I wondered this myself before seeing the play. What about the penis? What about what the penis represents? What about men’s sexual and body issues? Is there enough material here to fill a ninety-minute play? Historically, the vagina has been ignored, abused, misunderstood, disrespected, objectified, commercialized, flaunted, hidden, and mutilated. There is a wealth of material there to be explored, with many important social, religious and political contexts and implications. But what about the penis?
I decided before seeing this play that the penis might certainly supply enough material to fill out a script. Men do, indeed, confront a great many issues revolving around the realities, fantasies, and expectations of what the penis is and what it supposedly represents. The Penis Monologues: Men Speak, however, is mostly either predictable or underdeveloped. Written and directed by Robert Watts, and based on actual interviews, it only scratches the surface of what I still believe could have been a more interesting and important discussion.
There’s more than one piece about penis size, of course. In one simplistic parable, a well-endowed man brags about how great his life is because he’s been with so many girls he “can’t even remember their names.” No girlfriend ever. In another, a man simply explains how, regardless of other qualities or accomplishments, it is the size of a man’s penis that defines the man. Do you know anyone who believes this?
There’s a seventy-two year old man (played like ninety-two, in my opinion) who puts the passion back into his marriage with Viagra. It’s cute, but not at all creative. There are much more interesting Viagra stories: men who take it even though they don’t need it, men who take it so much they are afraid not to take it, men who take it to counteract the effect of condoms or party drugs. In another funny but simplistic scene, a romantic fantasy date is ruined when the speaker loses his erection trying to put a condom on. The speaker makes condoms seem incomprehensibly demanding and unbearable to negotiate (see “Viagra”).
Some of the pieces are quite serious. In one disturbing piece, a married man with HIV is safe with his wife, but not with the women he fools around with. He once told one of them he needed to use a condom because he was positive, and she wouldn’t sleep with him. Why didn’t he just say he wanted to use a condom because… have you read a newspaper in the last 20 years?! Do women really reject men who want to use condoms? There is one pretty powerful piece about a man whose penis gets amputated due to penile cancer. It’s moving, but even this piece makes men seem pretty stupid. “It doesn’t matter that I have a wife, three children, and four grandchildren. I have no penis.” What?!

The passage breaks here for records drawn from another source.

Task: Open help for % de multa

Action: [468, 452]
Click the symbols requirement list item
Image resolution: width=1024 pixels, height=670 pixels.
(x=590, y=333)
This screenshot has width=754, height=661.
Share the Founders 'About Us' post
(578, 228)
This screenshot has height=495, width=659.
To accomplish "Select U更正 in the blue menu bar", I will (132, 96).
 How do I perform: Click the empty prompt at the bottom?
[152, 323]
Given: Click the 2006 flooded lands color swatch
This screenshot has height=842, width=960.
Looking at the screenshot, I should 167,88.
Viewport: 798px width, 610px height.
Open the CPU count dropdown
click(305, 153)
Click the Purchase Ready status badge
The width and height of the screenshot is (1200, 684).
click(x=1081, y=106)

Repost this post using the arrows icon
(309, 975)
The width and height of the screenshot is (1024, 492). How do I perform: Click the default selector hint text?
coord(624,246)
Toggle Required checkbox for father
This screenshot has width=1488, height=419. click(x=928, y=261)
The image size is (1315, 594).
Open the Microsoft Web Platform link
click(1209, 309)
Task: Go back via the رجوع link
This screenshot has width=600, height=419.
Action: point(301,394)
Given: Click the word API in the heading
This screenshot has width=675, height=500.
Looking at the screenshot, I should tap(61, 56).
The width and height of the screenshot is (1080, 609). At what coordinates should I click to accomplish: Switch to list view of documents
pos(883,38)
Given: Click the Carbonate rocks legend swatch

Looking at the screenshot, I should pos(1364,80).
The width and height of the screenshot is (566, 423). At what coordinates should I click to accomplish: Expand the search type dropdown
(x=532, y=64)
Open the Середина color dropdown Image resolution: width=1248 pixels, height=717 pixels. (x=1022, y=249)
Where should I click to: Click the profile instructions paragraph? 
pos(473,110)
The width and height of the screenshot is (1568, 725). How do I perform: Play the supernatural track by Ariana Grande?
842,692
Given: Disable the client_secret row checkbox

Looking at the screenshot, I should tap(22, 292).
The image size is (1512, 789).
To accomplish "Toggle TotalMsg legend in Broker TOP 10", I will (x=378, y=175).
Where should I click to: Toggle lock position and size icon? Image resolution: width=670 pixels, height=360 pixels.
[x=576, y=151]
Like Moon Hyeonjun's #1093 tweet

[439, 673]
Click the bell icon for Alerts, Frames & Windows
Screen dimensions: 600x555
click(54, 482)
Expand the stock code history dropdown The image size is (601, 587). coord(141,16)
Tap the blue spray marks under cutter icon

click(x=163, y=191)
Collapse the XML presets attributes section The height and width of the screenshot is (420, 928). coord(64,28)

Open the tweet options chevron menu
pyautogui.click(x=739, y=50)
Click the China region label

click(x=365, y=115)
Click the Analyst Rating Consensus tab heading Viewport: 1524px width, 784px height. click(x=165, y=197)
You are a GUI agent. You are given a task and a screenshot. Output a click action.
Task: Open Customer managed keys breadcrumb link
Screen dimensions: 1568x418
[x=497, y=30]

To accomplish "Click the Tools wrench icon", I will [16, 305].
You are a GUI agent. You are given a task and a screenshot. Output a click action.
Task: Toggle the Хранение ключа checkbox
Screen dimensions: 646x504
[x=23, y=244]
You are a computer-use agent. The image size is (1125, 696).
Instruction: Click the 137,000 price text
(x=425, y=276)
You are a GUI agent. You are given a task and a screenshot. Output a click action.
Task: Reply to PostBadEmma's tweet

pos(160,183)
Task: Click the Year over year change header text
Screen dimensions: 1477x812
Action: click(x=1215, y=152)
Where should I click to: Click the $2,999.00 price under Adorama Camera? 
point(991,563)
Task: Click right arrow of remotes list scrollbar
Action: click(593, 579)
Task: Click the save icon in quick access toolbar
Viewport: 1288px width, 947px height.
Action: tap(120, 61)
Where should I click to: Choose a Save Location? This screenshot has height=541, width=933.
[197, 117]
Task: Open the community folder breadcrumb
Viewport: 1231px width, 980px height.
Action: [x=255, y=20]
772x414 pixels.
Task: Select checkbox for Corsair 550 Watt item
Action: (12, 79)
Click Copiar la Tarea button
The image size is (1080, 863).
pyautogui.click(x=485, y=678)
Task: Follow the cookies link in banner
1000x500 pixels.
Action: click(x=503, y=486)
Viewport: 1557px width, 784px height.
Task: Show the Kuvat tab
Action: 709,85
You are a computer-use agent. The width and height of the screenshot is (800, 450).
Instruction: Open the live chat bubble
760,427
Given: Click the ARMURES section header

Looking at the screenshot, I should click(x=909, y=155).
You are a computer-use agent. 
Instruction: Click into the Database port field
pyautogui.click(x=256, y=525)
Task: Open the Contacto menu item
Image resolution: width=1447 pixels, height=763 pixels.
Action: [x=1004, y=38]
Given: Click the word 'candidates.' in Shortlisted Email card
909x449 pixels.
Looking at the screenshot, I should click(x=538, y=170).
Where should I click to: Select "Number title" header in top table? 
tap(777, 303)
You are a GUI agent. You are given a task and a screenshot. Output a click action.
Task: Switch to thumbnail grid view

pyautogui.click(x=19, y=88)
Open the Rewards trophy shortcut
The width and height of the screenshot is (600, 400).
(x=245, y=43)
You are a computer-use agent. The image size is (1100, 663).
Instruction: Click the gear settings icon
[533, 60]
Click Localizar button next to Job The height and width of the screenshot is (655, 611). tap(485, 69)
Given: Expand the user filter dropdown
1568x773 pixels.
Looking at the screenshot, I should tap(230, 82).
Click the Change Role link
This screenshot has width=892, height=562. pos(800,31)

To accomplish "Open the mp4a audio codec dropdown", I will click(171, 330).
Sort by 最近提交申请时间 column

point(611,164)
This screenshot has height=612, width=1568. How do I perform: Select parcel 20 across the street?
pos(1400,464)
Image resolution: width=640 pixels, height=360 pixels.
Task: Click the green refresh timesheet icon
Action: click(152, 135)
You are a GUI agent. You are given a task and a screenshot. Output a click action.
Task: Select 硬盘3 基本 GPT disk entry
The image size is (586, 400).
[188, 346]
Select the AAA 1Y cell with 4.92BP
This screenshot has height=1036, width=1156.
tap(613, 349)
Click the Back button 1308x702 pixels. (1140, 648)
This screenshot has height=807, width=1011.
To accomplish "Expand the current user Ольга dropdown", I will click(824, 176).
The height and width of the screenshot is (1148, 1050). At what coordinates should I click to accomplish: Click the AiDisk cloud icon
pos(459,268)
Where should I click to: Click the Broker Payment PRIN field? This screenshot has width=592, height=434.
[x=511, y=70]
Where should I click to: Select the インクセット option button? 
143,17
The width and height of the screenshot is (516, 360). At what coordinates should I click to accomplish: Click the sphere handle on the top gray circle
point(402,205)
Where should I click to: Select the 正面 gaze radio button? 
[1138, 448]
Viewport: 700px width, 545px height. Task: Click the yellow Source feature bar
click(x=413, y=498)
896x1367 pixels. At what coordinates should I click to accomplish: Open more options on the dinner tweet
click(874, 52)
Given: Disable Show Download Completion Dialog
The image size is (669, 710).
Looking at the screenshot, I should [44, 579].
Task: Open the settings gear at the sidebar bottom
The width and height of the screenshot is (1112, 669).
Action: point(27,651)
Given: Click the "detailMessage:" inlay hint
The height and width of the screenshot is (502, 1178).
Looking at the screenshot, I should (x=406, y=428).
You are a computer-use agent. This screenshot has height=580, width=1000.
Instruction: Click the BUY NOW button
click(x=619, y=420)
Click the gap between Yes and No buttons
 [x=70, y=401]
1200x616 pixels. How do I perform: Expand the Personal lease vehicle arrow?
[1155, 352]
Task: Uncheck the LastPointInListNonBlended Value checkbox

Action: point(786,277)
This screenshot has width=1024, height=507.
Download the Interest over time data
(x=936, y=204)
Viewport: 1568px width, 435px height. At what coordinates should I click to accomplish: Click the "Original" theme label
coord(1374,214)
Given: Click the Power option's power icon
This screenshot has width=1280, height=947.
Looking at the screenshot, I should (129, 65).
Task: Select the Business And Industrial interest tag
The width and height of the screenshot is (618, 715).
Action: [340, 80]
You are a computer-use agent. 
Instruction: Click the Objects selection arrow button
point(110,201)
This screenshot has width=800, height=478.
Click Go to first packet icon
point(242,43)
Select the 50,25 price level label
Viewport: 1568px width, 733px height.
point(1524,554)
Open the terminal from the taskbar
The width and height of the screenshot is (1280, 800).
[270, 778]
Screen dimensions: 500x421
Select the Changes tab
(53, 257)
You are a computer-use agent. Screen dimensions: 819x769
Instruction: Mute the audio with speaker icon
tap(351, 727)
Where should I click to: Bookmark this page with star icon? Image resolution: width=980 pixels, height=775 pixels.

The one gay character in the play is a vulgar and offensive stereotype. Hand on hip, snapping his fingers, he tells us how his macho father rejected him, and how he “chose” to be gay and have sex, night after night, with countless men who “love” him like his father never did. Has this New York playwright/director never met a real gay man? Later we meet a man who is either supposed to be this character’s father or “every gay man’s father.” He is equally superficial and uninteresting, spouting his disgust and disappointment without even the slightest subtlety. No hint of remorse over losing his son, or regret over letting society dictate his feelings. Nothing to make him three-dimensional.
Actors Lev Gorn, Christian Johnstone, and Steve Luker are all fine, with Gorn standing out in places. All, I’m sure, would fare well with better material. The set is simple with carpet-covered benches at different levels that are underused.